Employees additionally have to know tips on how to program the robots, a ability that’s missing within the business. To treatment this, Chon helped develop a brand new “good tourism” curriculum that features AI, robotics and large information, however says it would take time for present college students to enter the job market. “That is how our business is evolving,” he provides.

Portal, Rice Robotics’ third product, is bigger with a touchscreen, two-way intercom and streaming cameras for patrolling public areas, corresponding to Captain C, pictured on the Hong Kong Exhibition and Conference Middle.
Rice Robotics
Rice Robotics has created a fleet administration app for customers and helps clients make infrastructure modifications, corresponding to programming the robots and elevator programs to speak with one another. The startup additionally gives its robots with a month-to-month subscription service, beginning at $800 per unit, which incorporates technical and on-site help.
And whereas robots may help decrease human contact, they nonetheless should be sanitized between workers use, Chon says.
Chon sees nice alternatives for robots to carry out easy, repetitive duties in funds and mid-range resorts — however the know-how is much from replicating the “small, private particulars” that luxurious luxurious properties promote themselves to, he provides. . .
Fast Enlargement

Lee says robots like Rice may help decrease the price of final mile supply and enhance effectivity.
Rice Robotics
Rice Robotics has grown quickly through the pandemic, from a workforce of three in 2019 to 26. Now primarily based within the Hong Kong Science and Expertise Park, the corporate opened an workplace in Japan in 2021 to assist handle its rising buyer base there. With a quickly getting old inhabitants, Lee says robots are important to help Japan’s retail and hospitality industries.

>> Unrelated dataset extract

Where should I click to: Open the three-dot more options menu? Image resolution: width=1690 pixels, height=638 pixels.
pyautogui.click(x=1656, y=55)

Along with hospitality, Lee additionally sees that robots have gotten extra widespread in our houses. In a latest undertaking with the Japanese Postal Service, a number of Rice items had been deployed in a high-rise constructing to assist ship parcels and mail to residents.
“Robots do not take folks’s jobs, they attempt to hold society transferring,” Lee says, including, “Robots are the long run.”